The roster, according to a recent announcement, will focus on films about science — a staple considering its location among top scientific institutions — music and social justice.
A July 28 pre-festival kickoff event will feature a screening of “Bonnie Blue: James Cotton’s Life in the Blues,” a portrait of a man who changed the sound of the blues and history. Director Bestor Cram and producers Judy Laster, the festival’s founder/director, and musician James Montgomery, frequently on Cape stages, will be part of a post-show Q&A.
The schedule will include nine world, two national and 50 New England premieres, with films screened in person at two Woods Hole locations, two locations at Falmouth Academy and at Cotuit Center for the Arts. Most films will also be available to stream on the festival’s virtual platform.
Beyond film viewings, there will be in-person Q&As with filmmakers, workshops and master classes with filmmaker-in-residence Tasha Van Zandt, panel discussions, daily morning filmmaker chats, music events and an awards ceremony.
Discussions on science, women’s issues
As part of Woods Hole Oceanographic Institution’s “Dispatches from an Ocean Planet” series, the festival will host a panel discussion on “From Pole to Pole: Documenting Climate Change in Extreme Locations” that explores how to communicate climate change through documentary film.

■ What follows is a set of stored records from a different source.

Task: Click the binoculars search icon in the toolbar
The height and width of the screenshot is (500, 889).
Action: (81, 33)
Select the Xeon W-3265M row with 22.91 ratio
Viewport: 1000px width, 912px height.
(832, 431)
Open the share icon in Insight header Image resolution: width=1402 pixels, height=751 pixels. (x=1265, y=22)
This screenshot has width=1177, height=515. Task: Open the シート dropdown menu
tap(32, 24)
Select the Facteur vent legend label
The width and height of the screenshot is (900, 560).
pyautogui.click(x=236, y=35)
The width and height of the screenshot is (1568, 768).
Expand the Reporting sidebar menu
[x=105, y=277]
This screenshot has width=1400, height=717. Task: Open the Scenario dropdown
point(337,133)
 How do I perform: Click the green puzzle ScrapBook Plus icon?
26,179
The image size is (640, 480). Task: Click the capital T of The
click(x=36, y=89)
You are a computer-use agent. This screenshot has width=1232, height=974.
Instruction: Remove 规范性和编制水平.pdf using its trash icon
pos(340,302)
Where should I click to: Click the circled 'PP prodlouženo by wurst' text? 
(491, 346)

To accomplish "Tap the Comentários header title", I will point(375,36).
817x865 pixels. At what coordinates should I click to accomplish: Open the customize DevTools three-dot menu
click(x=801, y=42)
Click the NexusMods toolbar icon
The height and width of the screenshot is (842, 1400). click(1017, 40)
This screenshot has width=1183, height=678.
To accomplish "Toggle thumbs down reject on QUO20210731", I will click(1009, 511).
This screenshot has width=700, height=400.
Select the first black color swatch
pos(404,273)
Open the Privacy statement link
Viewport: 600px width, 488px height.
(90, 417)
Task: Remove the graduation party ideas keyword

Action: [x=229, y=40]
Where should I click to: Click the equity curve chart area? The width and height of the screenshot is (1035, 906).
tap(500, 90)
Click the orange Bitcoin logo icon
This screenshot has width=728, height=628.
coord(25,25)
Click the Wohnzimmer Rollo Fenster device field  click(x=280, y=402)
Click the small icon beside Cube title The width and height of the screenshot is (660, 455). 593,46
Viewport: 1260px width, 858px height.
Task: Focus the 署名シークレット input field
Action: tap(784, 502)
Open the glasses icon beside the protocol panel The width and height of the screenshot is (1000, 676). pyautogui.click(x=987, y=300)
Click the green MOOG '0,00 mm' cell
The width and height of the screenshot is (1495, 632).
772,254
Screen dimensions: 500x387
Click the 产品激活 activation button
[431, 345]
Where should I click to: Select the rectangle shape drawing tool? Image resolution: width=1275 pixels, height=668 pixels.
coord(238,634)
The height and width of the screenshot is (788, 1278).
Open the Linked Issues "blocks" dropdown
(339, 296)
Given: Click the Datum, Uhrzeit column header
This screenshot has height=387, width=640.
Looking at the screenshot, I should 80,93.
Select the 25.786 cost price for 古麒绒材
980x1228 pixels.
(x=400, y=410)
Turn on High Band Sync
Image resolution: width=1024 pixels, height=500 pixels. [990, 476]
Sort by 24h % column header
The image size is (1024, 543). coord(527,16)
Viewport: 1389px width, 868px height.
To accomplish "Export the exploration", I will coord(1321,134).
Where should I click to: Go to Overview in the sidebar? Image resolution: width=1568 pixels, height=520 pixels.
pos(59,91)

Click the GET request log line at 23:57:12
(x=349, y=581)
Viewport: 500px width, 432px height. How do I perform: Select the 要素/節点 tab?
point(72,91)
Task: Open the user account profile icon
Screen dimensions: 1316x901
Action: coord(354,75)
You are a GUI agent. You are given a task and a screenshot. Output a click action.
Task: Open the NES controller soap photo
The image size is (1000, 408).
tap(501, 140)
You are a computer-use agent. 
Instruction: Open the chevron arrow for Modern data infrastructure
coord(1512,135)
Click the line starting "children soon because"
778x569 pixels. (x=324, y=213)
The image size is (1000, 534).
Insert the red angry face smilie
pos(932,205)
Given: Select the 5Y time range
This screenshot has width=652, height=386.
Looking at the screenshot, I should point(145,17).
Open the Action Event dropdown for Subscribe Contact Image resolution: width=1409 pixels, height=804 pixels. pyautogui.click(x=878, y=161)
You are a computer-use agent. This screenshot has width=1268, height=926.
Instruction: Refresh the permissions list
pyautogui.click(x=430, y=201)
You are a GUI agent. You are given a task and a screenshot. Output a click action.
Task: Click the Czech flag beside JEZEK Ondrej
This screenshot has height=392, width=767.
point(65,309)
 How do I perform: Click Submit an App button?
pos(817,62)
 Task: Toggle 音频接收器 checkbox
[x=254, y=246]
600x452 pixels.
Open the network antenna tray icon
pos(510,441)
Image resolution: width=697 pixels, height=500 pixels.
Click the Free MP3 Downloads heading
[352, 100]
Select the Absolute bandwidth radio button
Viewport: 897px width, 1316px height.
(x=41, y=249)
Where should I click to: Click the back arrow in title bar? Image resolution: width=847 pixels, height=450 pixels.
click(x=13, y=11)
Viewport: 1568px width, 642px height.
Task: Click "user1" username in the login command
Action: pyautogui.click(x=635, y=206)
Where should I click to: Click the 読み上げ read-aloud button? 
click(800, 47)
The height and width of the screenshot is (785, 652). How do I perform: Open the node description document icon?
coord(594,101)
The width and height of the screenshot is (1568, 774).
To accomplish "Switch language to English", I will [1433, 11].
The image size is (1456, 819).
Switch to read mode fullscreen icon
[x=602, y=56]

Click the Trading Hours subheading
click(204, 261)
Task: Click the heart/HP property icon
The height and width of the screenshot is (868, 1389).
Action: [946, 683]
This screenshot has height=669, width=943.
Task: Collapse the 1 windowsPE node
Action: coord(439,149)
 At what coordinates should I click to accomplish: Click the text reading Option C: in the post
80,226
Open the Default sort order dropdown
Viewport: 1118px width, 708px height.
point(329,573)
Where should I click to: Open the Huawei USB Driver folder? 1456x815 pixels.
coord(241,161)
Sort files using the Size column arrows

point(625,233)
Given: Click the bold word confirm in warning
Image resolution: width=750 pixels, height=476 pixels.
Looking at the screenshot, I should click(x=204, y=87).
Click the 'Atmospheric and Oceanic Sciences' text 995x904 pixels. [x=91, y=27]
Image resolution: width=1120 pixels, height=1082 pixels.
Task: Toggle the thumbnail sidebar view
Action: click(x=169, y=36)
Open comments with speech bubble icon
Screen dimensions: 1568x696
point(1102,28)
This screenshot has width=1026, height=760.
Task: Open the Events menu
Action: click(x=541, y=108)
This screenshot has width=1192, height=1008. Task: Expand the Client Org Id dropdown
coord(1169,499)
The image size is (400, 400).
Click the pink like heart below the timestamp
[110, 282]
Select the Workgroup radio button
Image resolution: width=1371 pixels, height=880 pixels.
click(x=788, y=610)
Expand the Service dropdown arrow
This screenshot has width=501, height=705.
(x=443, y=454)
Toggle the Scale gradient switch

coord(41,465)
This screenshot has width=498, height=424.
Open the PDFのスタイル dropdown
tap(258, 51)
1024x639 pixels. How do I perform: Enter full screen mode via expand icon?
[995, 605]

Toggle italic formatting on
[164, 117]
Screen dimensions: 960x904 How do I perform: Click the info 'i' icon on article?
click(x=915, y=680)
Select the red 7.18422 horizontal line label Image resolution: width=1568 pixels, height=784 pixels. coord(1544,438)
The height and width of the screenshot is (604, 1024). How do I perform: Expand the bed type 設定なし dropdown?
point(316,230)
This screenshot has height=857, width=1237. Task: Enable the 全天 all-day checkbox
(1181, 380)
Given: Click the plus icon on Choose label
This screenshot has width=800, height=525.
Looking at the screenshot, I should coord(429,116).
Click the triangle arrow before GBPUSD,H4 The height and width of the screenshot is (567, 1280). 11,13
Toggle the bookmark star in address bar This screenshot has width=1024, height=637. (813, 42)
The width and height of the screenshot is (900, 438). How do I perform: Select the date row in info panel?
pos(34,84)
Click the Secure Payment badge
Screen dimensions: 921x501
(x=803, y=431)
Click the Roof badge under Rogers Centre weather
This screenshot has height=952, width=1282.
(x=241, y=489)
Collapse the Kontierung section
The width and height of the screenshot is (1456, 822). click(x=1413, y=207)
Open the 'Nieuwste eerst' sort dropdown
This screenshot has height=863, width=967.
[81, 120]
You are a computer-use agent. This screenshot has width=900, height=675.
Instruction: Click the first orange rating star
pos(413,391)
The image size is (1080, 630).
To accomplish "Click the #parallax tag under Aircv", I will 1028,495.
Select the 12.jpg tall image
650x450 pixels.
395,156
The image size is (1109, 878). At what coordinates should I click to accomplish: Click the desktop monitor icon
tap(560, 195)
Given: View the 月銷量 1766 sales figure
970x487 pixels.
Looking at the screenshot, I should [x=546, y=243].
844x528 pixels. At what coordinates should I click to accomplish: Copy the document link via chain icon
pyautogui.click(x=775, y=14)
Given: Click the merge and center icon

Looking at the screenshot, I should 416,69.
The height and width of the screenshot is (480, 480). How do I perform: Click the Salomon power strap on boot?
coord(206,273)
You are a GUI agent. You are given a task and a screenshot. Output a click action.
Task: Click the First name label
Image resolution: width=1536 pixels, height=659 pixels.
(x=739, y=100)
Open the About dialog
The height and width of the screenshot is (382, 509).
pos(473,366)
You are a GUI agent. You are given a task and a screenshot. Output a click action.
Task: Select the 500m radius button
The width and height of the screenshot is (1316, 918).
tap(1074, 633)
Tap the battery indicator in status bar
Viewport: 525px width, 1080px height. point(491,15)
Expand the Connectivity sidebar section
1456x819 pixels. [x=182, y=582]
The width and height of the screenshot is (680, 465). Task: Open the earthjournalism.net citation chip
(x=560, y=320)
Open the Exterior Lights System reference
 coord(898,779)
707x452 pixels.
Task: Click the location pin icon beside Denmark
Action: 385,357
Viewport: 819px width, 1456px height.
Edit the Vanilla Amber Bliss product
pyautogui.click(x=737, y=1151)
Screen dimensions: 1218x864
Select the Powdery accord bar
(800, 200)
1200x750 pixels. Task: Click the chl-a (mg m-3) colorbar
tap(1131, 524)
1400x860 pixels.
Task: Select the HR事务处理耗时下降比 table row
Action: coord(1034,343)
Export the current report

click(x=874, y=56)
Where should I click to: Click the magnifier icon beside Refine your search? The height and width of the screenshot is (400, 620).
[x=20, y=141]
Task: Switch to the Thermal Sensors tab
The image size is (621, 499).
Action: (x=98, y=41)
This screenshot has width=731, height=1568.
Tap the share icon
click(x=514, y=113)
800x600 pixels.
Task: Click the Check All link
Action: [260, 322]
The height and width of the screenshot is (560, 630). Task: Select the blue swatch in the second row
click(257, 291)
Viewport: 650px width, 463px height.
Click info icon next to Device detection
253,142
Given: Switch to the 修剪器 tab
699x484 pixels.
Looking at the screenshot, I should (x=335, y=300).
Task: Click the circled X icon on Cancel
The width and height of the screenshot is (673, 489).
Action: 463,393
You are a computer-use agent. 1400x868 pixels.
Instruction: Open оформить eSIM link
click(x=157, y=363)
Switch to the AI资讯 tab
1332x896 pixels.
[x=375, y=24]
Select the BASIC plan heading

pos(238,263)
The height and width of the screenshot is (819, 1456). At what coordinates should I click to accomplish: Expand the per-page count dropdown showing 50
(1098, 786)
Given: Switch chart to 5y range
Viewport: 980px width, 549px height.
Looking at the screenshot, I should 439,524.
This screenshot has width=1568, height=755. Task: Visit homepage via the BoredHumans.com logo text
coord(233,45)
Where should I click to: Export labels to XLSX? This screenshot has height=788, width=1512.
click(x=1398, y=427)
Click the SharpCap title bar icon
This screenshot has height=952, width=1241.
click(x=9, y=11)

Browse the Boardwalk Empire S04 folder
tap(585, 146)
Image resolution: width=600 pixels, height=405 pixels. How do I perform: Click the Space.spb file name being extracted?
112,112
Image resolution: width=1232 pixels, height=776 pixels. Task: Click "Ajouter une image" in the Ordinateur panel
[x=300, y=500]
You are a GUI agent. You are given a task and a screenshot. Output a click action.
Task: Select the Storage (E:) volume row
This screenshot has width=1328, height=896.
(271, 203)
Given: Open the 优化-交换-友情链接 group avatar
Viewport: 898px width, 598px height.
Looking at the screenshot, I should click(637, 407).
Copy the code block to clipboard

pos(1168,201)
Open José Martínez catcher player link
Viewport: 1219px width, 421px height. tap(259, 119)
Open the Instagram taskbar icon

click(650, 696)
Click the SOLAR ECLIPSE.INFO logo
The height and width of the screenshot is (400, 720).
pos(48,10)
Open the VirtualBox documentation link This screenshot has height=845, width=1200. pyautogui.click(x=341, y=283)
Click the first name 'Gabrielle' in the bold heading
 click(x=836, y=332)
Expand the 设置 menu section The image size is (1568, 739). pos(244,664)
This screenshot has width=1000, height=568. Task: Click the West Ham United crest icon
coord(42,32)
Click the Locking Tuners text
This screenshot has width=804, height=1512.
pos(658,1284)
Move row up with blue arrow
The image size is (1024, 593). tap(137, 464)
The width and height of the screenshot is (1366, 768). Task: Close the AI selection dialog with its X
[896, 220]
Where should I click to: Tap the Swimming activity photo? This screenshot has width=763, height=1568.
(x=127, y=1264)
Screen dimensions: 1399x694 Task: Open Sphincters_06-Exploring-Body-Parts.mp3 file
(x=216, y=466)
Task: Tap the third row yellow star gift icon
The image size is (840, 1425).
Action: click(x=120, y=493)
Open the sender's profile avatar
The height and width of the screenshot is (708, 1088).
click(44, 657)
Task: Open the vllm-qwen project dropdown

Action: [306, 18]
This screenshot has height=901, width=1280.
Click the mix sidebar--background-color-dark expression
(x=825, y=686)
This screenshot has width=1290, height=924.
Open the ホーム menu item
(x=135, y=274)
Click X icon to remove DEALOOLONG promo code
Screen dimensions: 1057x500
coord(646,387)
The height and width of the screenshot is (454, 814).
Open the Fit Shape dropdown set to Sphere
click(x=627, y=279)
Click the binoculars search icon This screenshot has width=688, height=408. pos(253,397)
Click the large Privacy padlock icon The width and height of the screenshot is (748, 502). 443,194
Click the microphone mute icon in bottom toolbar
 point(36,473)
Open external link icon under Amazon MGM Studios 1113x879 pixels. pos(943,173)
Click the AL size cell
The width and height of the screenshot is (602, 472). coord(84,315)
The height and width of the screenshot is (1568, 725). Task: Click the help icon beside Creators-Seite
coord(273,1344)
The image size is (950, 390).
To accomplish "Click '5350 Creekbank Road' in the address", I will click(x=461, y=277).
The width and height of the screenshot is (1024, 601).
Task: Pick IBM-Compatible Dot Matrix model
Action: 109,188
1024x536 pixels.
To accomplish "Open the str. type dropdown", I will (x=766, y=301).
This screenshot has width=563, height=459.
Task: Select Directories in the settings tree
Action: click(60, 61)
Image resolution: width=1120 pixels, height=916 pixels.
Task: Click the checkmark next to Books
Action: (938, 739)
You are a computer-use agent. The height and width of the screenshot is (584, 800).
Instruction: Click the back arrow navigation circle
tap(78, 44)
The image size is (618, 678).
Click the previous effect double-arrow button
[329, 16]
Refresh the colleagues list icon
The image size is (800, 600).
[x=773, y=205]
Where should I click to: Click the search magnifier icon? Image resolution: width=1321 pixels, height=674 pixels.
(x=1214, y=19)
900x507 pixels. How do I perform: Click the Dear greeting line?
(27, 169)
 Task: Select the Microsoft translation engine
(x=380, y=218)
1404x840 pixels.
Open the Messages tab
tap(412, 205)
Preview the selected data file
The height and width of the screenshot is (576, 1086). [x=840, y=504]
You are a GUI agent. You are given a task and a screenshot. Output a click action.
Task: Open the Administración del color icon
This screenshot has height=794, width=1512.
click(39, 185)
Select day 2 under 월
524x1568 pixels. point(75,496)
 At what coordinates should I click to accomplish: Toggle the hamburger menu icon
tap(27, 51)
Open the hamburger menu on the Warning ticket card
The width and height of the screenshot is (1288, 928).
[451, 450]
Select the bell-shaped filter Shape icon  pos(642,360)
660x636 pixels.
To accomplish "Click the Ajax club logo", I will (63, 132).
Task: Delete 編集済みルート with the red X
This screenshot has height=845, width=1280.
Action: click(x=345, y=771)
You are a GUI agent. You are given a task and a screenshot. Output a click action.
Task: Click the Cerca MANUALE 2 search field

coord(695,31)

Panelists will include Van Zandt, her “After Antarctica” film subject and longtime polar explorer Will Steger, WHOI polar scientists Sarah Das and Catherine Walker, and other festival filmmakers Holly Morris (“Exposure,” about 11 novice women explorers who take on a journey to the North Pole on the rapidly disappearing Arctic Sea ice), and Kathy Kasic (“The Lake at the Bottom of the World,” about an international team of scientists who discovered a subglacial lake buried 3,600 feet beneath the Antarctic ice).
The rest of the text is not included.